Memoir Editions Smithsonians Books, Collins, New York, 2005, 286pages.
Rares sont les témoignages de cette qualité, tant pour la forme que pour le fond. Franco-américain, journaliste de profession, Sanche de Grandmont (devenu Ted Morgan), fils d’un Français libre, fait les EOR pour tenter d’échapper à la guerre d’Algérie, mais se retrouve dans le bled, en septembre 1956. Sous-lieutenant au sein du 1er régiment d’infanterie, il connaît l’épreuve du feu auprès de ses soldats sénégalais.
Remarqué par Massu au cours d’une permission, il est témoin direct de l’ensemble de la « bataille d’Alger », de janvier à octobre 1957, comme rédacteur à la revue de contre-propagande Réalités Algériennes.
Dans la rue d’Isly lors de l’attentat dit du bazooka, il échappe ensuite à deux autres attentats, dont celui du Casino de la Corniche.
Esprit curieux, séduit par la forte personnalité et les méthodes, sauf l’emploi de la torture, du colonel Bigeard, il sillonne Alger et sa périphérie, de la Casbah, à la Mitidja, en passant par le bordel de luxe pour officiers supérieurs, Le Léopard.
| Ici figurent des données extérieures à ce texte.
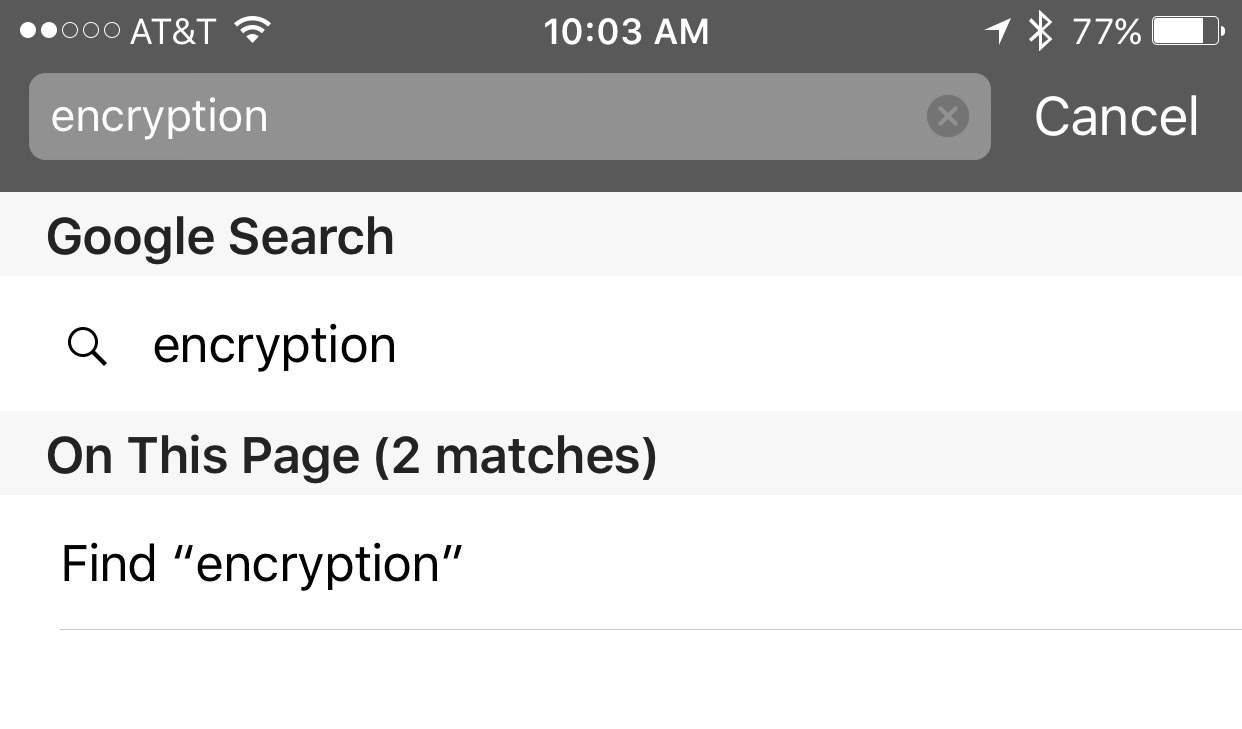The width and height of the screenshot is (1242, 729).
Task: Tap the On This Page section header
Action: [x=205, y=456]
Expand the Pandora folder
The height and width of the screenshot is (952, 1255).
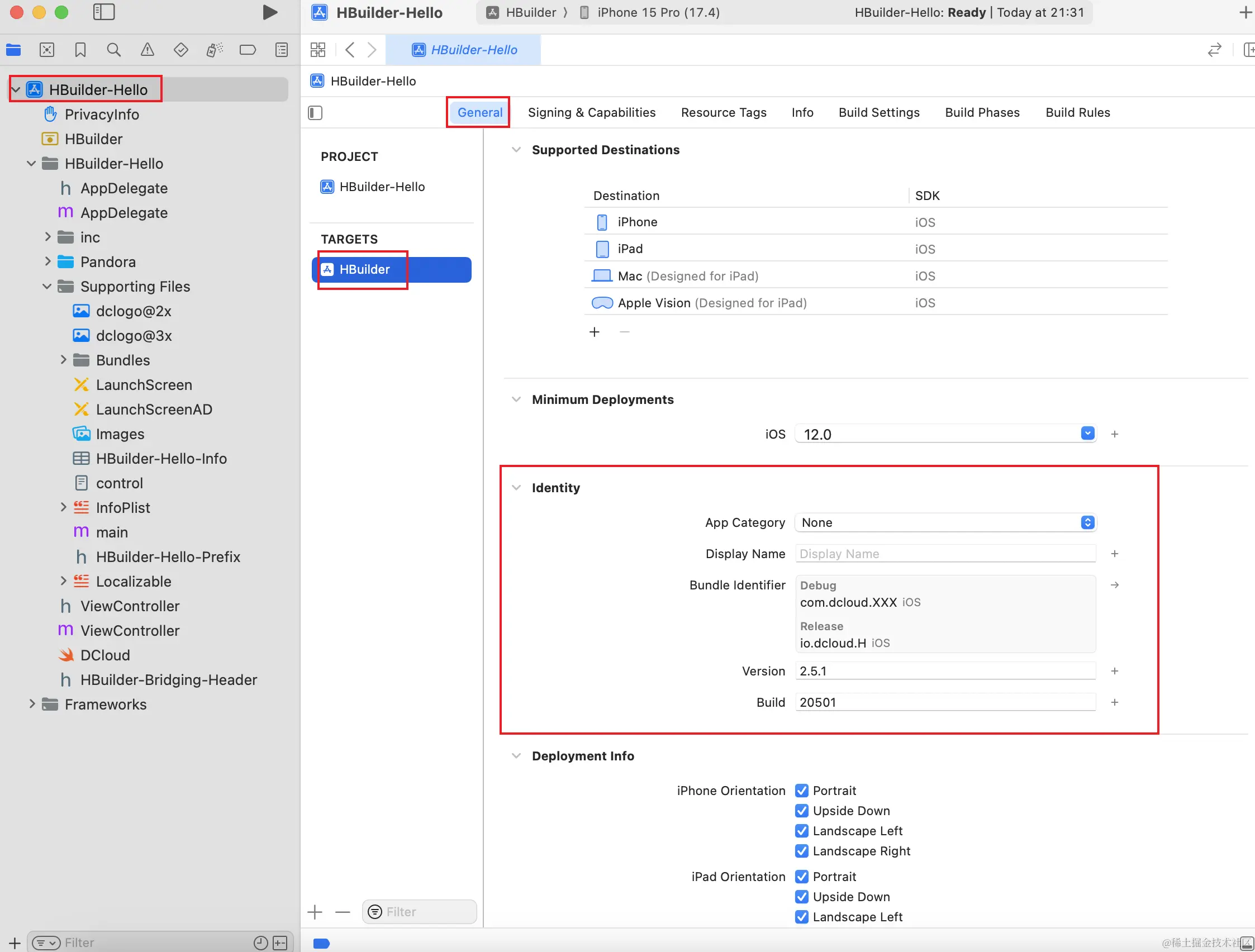[x=47, y=261]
Il décrit aussi les officines de sévices en tout genre telle la villa Sésini.
Il fréquente tous les milieux, Français d’Algérie, grandes familles, juifs, petites gens de Bab-el-Oued, sympathisants ou membres du FLN que sa double nationalité, son culot, et ses habits civils lui permettent de rencontrer.
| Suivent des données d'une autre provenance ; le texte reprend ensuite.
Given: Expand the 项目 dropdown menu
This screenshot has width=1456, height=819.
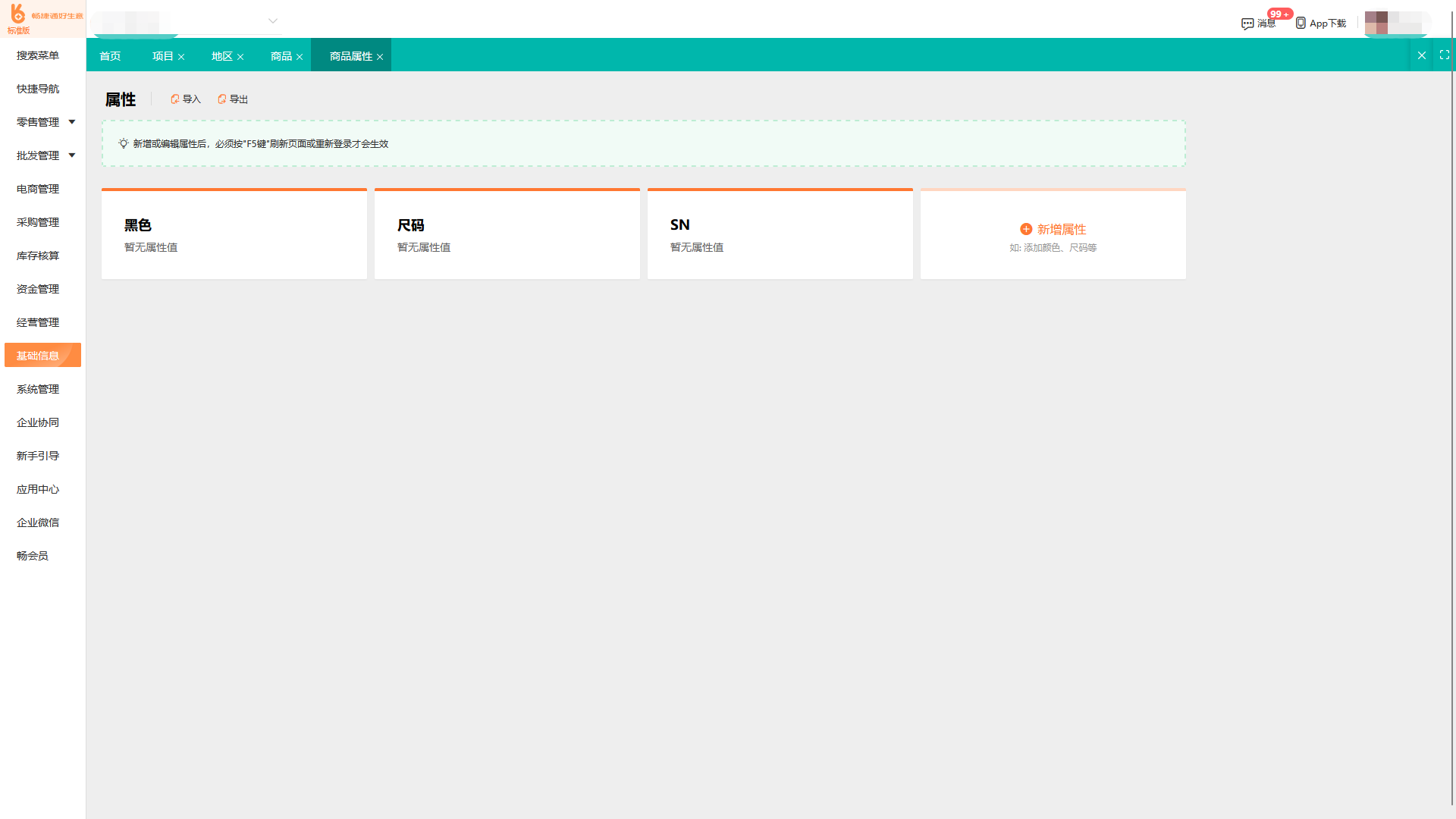Looking at the screenshot, I should tap(162, 55).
De sorte que cet acteur-témoin reste convaincu que la France perdit la guerre à Alger sur le plan diplomatique et moral pour le gain de quelques mois de tranquillité après les vagues d’attentats aveugles.
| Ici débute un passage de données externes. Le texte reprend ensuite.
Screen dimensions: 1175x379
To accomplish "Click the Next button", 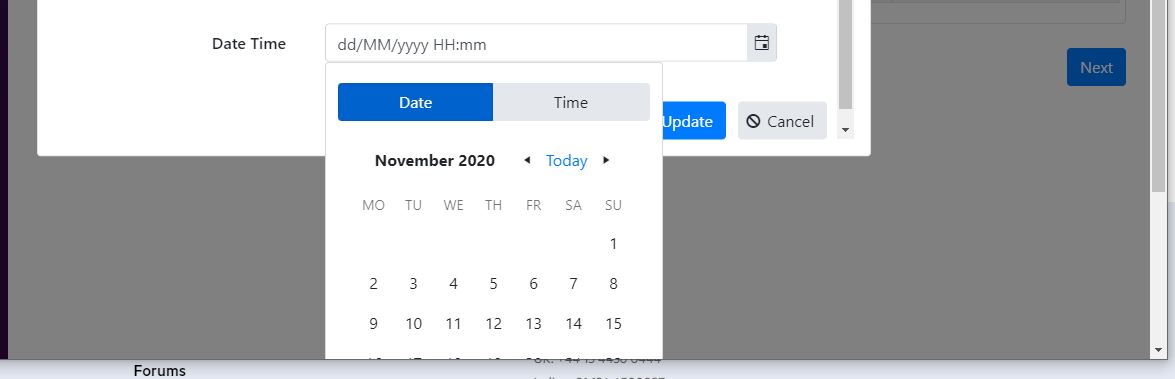I will click(1096, 67).
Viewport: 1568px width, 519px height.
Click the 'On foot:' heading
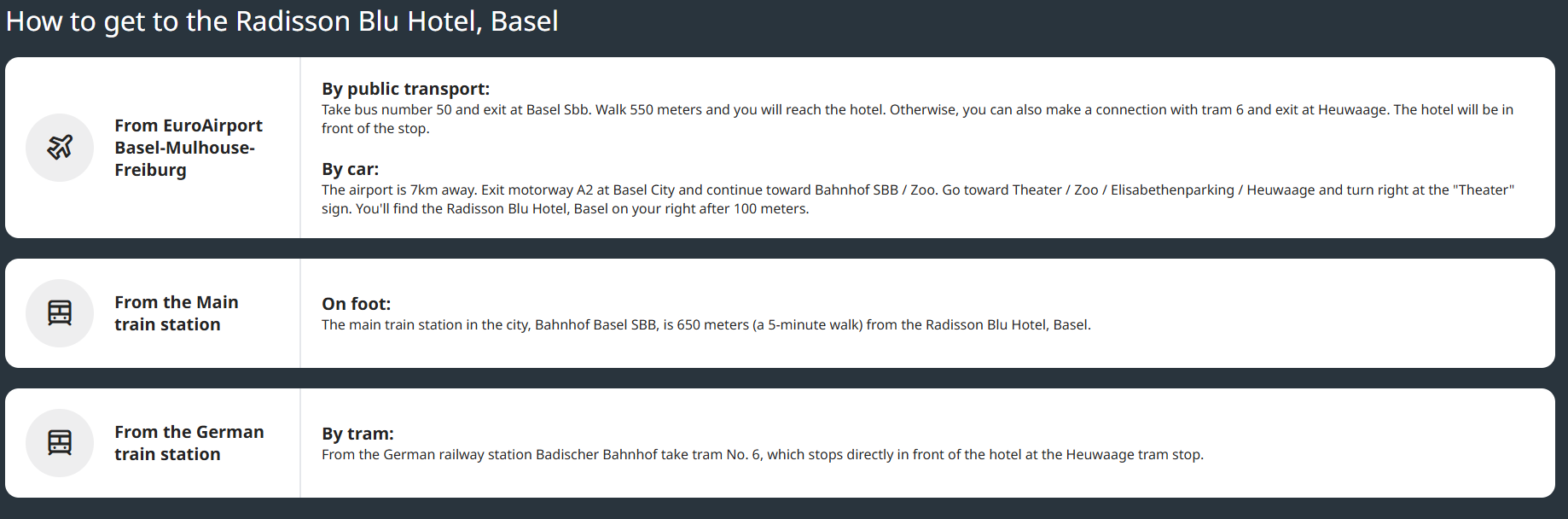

Ted Morgan confirme que ce fut bien le commandant Aussaresses qui exécuta Maurice Audin. Il cite des rapports de police, qu’il a eus en main, sur les vols commis par les paras, décrit les méthodes employées par les tortionnaires, tout en démontrant, surtout pour la seconde phase de la bataille d’Alger, que la torture n’a pas été le seul moyen de renseignement. Il est en effet le premier à évoquer l’utilisation, à Alger, de la photographie aérienne, mais aussi comment Yacef Saadi livra Ali-La-Pointe.
Il a suivi tous les procès d’Alger et rencontré le sulfureux Me Vergès, surnommé « Maître Guillotine ».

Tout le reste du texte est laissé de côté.